Thermal Stress Test
|Processor:||Intel Core i5-9600K|
|Motherboards:||ASRock B365M-ITX/ac LGA 1151|
Provided by: ASRock
|Graphics Card:||ZOTAC GAMING GeForce RTX 3060 Ti Twin Edge OC|
Provided by: Zotac
|SSD:||ADATA Swordfish 256 GB M.2 NVMe SSD|
Provided by: ADATA
|Cooling:||Noctua NH-L9x65 Low-Profile CPU Cooler|
Provided by: Noctua
Our test setup focuses on four components small enough to fit into every chassis format. This allows us to compare the impact case size and cooling have on a modern system. Each of the four measured components is connected to a REED Instruments SD-947 Data Logging Thermometer with K-Type sensors that have been placed as closely as possible to the benchmarked areas of the CPU, GPU, M.2 SSD, and motherboard chipset. A fifth sensor is used to monitor the room temperature for an accurate delta T result.
For the cases, the out-of-the-box fan setup is used, connected to the motherboard, with the board adjusting fan speed automatically.

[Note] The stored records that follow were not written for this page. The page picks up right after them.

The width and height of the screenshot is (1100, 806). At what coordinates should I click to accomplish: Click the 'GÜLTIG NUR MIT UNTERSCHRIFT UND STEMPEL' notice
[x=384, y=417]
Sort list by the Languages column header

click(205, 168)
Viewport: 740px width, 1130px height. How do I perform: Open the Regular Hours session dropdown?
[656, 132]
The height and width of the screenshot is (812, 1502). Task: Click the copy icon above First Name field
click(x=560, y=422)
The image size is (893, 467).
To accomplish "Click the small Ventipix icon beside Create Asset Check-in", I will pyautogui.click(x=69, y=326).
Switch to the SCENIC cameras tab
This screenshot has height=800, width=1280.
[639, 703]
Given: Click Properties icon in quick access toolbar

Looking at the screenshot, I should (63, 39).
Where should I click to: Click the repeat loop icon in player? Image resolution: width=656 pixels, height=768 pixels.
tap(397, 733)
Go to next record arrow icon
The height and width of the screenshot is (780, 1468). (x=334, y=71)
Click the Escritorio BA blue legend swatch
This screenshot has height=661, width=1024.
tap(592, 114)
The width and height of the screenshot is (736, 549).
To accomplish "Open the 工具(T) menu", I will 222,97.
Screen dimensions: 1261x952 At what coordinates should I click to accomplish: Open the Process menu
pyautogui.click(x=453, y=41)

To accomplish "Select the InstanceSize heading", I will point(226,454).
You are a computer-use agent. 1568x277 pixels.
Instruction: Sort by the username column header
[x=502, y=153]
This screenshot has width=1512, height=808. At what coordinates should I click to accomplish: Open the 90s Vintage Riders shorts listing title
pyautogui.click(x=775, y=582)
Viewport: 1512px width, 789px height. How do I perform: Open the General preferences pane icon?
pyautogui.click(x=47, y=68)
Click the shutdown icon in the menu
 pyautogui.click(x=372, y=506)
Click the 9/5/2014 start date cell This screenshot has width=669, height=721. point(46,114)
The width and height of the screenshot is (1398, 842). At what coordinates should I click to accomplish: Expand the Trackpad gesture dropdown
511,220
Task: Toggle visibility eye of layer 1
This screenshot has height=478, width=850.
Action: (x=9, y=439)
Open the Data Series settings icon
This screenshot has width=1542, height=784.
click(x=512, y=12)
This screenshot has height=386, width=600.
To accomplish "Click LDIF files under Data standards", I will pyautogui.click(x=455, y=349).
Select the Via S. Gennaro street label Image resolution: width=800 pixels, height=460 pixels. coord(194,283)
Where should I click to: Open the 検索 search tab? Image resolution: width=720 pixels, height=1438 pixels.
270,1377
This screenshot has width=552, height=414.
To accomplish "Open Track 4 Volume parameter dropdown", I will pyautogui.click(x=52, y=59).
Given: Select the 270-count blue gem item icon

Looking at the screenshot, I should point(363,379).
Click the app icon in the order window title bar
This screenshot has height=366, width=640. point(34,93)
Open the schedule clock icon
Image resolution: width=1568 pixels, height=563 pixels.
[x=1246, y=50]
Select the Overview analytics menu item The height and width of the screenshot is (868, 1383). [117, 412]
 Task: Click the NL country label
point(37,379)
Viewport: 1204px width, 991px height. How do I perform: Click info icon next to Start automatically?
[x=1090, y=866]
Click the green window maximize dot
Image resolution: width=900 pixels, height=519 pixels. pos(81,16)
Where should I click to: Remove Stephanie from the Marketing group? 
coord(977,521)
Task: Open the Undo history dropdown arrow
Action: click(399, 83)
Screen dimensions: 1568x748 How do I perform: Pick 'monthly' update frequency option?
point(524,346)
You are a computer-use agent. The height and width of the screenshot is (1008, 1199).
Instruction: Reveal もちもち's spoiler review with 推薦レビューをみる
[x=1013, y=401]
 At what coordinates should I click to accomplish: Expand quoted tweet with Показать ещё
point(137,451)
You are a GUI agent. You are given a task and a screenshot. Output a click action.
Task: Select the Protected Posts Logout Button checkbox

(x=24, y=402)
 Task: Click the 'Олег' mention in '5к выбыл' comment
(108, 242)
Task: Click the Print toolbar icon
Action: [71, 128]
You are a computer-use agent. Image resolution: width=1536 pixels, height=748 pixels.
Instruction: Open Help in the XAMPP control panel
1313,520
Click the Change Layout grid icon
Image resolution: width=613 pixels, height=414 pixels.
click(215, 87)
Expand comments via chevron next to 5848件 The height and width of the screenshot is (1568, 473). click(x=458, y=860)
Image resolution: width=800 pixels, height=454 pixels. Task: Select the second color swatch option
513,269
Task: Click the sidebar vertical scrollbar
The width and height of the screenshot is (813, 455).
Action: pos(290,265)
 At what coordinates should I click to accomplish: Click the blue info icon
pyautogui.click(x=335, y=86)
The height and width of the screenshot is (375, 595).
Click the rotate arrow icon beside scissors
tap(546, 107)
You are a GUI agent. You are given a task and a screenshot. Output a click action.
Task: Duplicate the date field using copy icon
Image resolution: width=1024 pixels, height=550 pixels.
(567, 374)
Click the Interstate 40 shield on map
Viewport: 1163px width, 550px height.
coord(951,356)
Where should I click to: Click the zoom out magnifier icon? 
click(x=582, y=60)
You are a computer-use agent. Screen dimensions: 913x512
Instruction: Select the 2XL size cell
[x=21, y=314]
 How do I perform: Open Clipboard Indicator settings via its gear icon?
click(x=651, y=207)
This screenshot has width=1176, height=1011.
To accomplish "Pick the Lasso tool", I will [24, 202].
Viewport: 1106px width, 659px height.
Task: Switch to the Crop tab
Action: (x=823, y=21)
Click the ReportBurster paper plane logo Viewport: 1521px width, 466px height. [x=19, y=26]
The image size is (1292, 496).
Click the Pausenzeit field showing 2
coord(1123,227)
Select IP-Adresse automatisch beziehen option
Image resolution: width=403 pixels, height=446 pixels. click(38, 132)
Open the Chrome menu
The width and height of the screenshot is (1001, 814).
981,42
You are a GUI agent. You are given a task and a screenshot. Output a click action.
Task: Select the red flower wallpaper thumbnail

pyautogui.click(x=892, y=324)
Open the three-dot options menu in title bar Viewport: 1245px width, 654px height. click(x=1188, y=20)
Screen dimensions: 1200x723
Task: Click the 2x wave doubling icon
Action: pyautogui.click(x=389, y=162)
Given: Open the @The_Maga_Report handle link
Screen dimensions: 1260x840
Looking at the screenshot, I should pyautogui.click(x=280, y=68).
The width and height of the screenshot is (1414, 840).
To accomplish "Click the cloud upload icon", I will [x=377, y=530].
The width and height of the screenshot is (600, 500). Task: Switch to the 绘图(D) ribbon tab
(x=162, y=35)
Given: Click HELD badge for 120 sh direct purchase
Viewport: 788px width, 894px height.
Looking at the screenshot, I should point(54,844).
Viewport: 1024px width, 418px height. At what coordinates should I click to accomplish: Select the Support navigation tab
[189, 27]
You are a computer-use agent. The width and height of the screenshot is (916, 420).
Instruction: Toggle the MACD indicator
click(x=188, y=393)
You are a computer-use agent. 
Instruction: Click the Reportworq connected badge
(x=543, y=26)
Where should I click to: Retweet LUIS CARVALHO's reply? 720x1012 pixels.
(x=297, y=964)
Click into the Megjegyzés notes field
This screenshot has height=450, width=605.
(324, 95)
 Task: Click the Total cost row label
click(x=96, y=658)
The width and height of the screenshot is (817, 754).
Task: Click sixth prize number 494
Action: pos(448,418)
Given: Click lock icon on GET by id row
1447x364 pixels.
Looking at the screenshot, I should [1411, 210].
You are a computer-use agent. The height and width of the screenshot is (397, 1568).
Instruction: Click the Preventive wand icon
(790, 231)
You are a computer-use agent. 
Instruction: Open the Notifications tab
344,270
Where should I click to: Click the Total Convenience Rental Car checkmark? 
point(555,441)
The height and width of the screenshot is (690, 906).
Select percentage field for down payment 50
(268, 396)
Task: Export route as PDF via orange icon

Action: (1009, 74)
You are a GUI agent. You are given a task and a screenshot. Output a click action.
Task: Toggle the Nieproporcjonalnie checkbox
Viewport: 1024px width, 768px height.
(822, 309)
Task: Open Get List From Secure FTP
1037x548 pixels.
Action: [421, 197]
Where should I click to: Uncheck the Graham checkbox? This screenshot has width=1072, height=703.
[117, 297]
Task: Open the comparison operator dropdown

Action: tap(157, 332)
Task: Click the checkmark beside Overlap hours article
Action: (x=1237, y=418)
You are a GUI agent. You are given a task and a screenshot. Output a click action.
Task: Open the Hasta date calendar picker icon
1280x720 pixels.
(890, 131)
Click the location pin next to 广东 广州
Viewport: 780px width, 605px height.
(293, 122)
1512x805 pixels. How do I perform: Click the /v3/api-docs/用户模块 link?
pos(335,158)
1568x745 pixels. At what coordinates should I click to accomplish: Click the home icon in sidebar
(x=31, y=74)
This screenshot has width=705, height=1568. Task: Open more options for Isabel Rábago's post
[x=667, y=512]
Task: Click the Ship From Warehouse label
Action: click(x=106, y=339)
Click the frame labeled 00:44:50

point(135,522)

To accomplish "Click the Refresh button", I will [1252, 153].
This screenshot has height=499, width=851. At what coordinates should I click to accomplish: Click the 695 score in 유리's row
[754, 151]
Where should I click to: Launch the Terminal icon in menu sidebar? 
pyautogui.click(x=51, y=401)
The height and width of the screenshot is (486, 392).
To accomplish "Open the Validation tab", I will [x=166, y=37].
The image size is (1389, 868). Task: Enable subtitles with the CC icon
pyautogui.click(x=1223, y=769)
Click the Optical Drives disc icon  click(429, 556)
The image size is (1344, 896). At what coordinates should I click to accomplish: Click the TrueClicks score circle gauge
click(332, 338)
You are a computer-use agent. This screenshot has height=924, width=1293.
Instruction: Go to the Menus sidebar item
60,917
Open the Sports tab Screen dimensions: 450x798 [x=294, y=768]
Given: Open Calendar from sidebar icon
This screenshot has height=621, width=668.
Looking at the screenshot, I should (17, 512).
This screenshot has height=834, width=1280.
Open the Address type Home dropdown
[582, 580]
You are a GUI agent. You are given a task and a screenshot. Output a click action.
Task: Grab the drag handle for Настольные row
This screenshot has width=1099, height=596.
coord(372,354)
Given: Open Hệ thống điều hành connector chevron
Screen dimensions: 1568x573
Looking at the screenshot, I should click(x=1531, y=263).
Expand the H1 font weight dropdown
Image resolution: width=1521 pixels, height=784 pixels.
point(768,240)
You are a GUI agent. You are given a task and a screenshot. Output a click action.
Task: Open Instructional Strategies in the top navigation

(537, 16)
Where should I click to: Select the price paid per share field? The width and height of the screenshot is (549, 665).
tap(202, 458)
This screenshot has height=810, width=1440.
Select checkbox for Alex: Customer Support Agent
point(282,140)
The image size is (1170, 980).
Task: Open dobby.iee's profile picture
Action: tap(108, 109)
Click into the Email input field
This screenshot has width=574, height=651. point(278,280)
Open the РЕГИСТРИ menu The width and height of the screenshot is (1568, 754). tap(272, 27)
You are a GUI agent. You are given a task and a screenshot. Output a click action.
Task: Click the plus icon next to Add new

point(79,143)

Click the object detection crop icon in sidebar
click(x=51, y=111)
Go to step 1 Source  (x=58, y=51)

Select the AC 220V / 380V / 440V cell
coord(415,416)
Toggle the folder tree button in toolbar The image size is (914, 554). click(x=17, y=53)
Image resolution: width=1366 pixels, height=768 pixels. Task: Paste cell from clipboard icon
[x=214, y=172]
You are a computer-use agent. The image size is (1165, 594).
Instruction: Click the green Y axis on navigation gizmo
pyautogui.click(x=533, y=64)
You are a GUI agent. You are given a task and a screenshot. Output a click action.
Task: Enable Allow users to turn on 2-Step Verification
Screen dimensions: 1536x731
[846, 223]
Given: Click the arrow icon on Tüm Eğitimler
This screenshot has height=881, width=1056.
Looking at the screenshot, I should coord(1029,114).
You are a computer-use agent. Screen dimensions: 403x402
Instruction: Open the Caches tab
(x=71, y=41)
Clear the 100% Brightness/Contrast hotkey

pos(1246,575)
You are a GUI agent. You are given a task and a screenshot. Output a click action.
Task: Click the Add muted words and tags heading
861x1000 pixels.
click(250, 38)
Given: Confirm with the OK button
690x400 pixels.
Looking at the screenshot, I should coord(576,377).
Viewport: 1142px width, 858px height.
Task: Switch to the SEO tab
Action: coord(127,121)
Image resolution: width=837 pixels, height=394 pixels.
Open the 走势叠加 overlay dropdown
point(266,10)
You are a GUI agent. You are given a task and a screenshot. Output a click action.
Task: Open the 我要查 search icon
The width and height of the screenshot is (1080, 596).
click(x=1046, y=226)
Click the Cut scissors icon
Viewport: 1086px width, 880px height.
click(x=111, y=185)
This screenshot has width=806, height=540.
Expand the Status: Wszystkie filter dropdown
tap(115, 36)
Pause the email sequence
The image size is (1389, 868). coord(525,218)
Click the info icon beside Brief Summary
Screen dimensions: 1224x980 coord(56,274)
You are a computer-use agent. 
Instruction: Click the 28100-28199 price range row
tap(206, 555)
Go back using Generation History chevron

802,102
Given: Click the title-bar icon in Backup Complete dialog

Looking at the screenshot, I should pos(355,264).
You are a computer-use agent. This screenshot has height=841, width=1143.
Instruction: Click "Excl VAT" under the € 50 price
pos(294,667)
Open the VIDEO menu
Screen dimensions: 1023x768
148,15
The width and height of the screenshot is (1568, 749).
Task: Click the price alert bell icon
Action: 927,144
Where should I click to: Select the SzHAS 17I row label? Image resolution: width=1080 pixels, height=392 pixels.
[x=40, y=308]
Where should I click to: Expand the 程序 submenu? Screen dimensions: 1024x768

This puts the onus of noise and performance on the case manufacturers and motivates them to actually care about thermal performance instead of simply using active cooling as a marketing bulletin point.
On the software side, the test setup includes Windows 10 Pro with Furmark and Prime95 both running at the same time to put the maximum load on both the processor and the graphics card.
We let the chassis sit at idle until temperatures reach equilibrium. Next, our stress-testing load is started, and it continues to run until temperatures are stable. The temperature result for each section of the case is the highest value measured during the test run. All reported temperatures are normalized to 20°C room temperature.